> _WORK REQUIRED_
For every entry that follows, return an identical copy.

> _THE INPUT_
**********

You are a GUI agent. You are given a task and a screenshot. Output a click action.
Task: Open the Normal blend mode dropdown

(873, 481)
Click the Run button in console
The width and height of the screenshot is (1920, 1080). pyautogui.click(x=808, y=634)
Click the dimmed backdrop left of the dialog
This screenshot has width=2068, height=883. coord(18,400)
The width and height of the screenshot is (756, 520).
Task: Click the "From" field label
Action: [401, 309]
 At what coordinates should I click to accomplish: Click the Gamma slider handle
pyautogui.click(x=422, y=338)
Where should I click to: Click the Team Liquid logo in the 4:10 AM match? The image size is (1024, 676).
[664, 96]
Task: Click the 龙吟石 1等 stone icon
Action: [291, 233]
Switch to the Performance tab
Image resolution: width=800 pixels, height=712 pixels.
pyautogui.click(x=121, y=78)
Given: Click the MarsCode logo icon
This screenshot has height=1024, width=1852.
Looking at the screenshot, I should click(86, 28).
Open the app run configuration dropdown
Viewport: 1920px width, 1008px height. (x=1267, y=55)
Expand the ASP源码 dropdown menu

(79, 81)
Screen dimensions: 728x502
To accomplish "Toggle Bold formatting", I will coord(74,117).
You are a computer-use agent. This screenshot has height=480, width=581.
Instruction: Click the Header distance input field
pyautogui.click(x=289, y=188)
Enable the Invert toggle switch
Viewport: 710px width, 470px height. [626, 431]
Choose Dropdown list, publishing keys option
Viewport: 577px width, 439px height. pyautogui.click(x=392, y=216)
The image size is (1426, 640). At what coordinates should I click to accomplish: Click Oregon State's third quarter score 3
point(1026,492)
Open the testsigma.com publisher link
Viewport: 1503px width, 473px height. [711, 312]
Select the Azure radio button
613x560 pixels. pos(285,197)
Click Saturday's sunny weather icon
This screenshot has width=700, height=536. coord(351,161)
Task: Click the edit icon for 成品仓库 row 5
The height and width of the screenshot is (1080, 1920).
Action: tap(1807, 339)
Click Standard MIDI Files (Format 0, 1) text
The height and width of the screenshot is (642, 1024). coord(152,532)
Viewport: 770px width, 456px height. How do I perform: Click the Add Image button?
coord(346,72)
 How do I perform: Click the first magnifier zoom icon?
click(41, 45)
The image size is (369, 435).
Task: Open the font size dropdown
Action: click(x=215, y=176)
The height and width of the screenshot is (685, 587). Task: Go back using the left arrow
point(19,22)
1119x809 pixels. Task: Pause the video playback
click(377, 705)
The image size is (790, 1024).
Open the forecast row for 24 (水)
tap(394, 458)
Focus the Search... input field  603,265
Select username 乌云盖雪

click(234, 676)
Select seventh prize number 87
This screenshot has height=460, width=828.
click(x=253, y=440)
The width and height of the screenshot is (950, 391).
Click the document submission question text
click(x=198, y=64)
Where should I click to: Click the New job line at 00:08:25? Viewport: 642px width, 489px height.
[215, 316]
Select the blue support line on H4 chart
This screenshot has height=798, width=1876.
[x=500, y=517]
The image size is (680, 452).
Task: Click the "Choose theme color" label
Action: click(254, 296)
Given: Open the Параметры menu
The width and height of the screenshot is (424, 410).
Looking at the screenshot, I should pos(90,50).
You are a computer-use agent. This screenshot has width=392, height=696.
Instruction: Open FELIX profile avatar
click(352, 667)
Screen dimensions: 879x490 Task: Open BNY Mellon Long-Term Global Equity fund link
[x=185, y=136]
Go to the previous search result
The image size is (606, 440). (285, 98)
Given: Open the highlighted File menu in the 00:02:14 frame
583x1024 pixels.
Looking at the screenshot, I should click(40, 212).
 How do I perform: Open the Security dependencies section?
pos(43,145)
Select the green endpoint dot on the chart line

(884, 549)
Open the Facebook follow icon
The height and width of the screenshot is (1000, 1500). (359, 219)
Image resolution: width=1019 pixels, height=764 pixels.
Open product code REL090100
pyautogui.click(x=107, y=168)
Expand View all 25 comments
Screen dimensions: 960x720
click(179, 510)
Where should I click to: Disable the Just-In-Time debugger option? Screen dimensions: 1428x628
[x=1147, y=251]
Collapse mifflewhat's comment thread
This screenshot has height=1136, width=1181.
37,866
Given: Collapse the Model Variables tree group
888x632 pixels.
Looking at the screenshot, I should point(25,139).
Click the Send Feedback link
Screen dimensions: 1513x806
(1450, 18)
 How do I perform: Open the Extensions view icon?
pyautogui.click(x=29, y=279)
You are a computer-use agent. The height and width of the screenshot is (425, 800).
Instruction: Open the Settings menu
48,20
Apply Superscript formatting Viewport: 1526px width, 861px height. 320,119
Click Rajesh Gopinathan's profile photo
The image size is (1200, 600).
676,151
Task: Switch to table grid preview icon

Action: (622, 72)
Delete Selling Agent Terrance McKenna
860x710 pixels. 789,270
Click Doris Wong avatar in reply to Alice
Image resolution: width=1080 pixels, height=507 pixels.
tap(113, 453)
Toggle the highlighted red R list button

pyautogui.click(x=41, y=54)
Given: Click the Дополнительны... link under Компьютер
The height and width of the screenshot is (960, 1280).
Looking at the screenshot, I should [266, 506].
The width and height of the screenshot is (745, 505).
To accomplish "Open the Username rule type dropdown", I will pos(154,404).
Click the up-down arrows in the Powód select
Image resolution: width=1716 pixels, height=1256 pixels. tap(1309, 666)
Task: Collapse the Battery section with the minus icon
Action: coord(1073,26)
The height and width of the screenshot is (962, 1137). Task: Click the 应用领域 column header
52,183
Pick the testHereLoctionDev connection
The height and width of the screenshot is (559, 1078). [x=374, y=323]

**********

> _COMPLETED TASK_
You are a GUI agent. You are given a task and a screenshot. Output a click action.
Task: Open the Normal blend mode dropdown

(873, 481)
Click the Run button in console
The width and height of the screenshot is (1920, 1080). pyautogui.click(x=808, y=634)
Click the dimmed backdrop left of the dialog
This screenshot has width=2068, height=883. coord(18,400)
The width and height of the screenshot is (756, 520).
Task: Click the "From" field label
Action: [401, 309]
 At what coordinates should I click to accomplish: Click the Gamma slider handle
pyautogui.click(x=422, y=338)
Where should I click to: Click the Team Liquid logo in the 4:10 AM match? The image size is (1024, 676).
[664, 96]
Task: Click the 龙吟石 1等 stone icon
Action: [291, 233]
Switch to the Performance tab
Image resolution: width=800 pixels, height=712 pixels.
pyautogui.click(x=121, y=78)
Given: Click the MarsCode logo icon
This screenshot has height=1024, width=1852.
Looking at the screenshot, I should click(86, 28).
Open the app run configuration dropdown
Viewport: 1920px width, 1008px height. (x=1267, y=55)
Expand the ASP源码 dropdown menu

(79, 81)
Screen dimensions: 728x502
To accomplish "Toggle Bold formatting", I will coord(74,117).
You are a computer-use agent. This screenshot has height=480, width=581.
Instruction: Click the Header distance input field
pyautogui.click(x=289, y=188)
Enable the Invert toggle switch
Viewport: 710px width, 470px height. [626, 431]
Choose Dropdown list, publishing keys option
Viewport: 577px width, 439px height. pyautogui.click(x=392, y=216)
The image size is (1426, 640). At what coordinates should I click to accomplish: Click Oregon State's third quarter score 3
point(1026,492)
Open the testsigma.com publisher link
Viewport: 1503px width, 473px height. [711, 312]
Select the Azure radio button
613x560 pixels. pos(285,197)
Click Saturday's sunny weather icon
This screenshot has width=700, height=536. coord(351,161)
Task: Click the edit icon for 成品仓库 row 5
The height and width of the screenshot is (1080, 1920).
Action: tap(1807, 339)
Click Standard MIDI Files (Format 0, 1) text
The height and width of the screenshot is (642, 1024). coord(152,532)
Viewport: 770px width, 456px height. How do I perform: Click the Add Image button?
coord(346,72)
 How do I perform: Click the first magnifier zoom icon?
click(41, 45)
The image size is (369, 435).
Task: Open the font size dropdown
Action: click(x=215, y=176)
The height and width of the screenshot is (685, 587). Task: Go back using the left arrow
point(19,22)
1119x809 pixels. Task: Pause the video playback
click(377, 705)
The image size is (790, 1024).
Open the forecast row for 24 (水)
tap(394, 458)
Focus the Search... input field  603,265
Select username 乌云盖雪

click(234, 676)
Select seventh prize number 87
This screenshot has height=460, width=828.
click(x=253, y=440)
The width and height of the screenshot is (950, 391).
Click the document submission question text
click(x=198, y=64)
Where should I click to: Click the New job line at 00:08:25? Viewport: 642px width, 489px height.
[215, 316]
Select the blue support line on H4 chart
This screenshot has height=798, width=1876.
[x=500, y=517]
The image size is (680, 452).
Task: Click the "Choose theme color" label
Action: click(254, 296)
Given: Open the Параметры menu
The width and height of the screenshot is (424, 410).
Looking at the screenshot, I should pos(90,50).
You are a computer-use agent. This screenshot has width=392, height=696.
Instruction: Open FELIX profile avatar
click(352, 667)
Screen dimensions: 879x490 Task: Open BNY Mellon Long-Term Global Equity fund link
[x=185, y=136]
Go to the previous search result
The image size is (606, 440). (285, 98)
Given: Open the highlighted File menu in the 00:02:14 frame
583x1024 pixels.
Looking at the screenshot, I should click(40, 212).
 How do I perform: Open the Security dependencies section?
pos(43,145)
Select the green endpoint dot on the chart line

(884, 549)
Open the Facebook follow icon
The height and width of the screenshot is (1000, 1500). (359, 219)
Image resolution: width=1019 pixels, height=764 pixels.
Open product code REL090100
pyautogui.click(x=107, y=168)
Expand View all 25 comments
Screen dimensions: 960x720
click(179, 510)
Where should I click to: Disable the Just-In-Time debugger option? Screen dimensions: 1428x628
[x=1147, y=251]
Collapse mifflewhat's comment thread
This screenshot has height=1136, width=1181.
37,866
Given: Collapse the Model Variables tree group
888x632 pixels.
Looking at the screenshot, I should point(25,139).
Click the Send Feedback link
Screen dimensions: 1513x806
(1450, 18)
 How do I perform: Open the Extensions view icon?
pyautogui.click(x=29, y=279)
You are a computer-use agent. The height and width of the screenshot is (425, 800).
Instruction: Open the Settings menu
48,20
Apply Superscript formatting Viewport: 1526px width, 861px height. 320,119
Click Rajesh Gopinathan's profile photo
The image size is (1200, 600).
676,151
Task: Switch to table grid preview icon

Action: (622, 72)
Delete Selling Agent Terrance McKenna
860x710 pixels. 789,270
Click Doris Wong avatar in reply to Alice
Image resolution: width=1080 pixels, height=507 pixels.
tap(113, 453)
Toggle the highlighted red R list button

pyautogui.click(x=41, y=54)
Given: Click the Дополнительны... link under Компьютер
The height and width of the screenshot is (960, 1280).
Looking at the screenshot, I should [266, 506].
The width and height of the screenshot is (745, 505).
To accomplish "Open the Username rule type dropdown", I will pos(154,404).
Click the up-down arrows in the Powód select
Image resolution: width=1716 pixels, height=1256 pixels. tap(1309, 666)
Task: Collapse the Battery section with the minus icon
Action: coord(1073,26)
The height and width of the screenshot is (962, 1137). Task: Click the 应用领域 column header
52,183
Pick the testHereLoctionDev connection
The height and width of the screenshot is (559, 1078). [x=374, y=323]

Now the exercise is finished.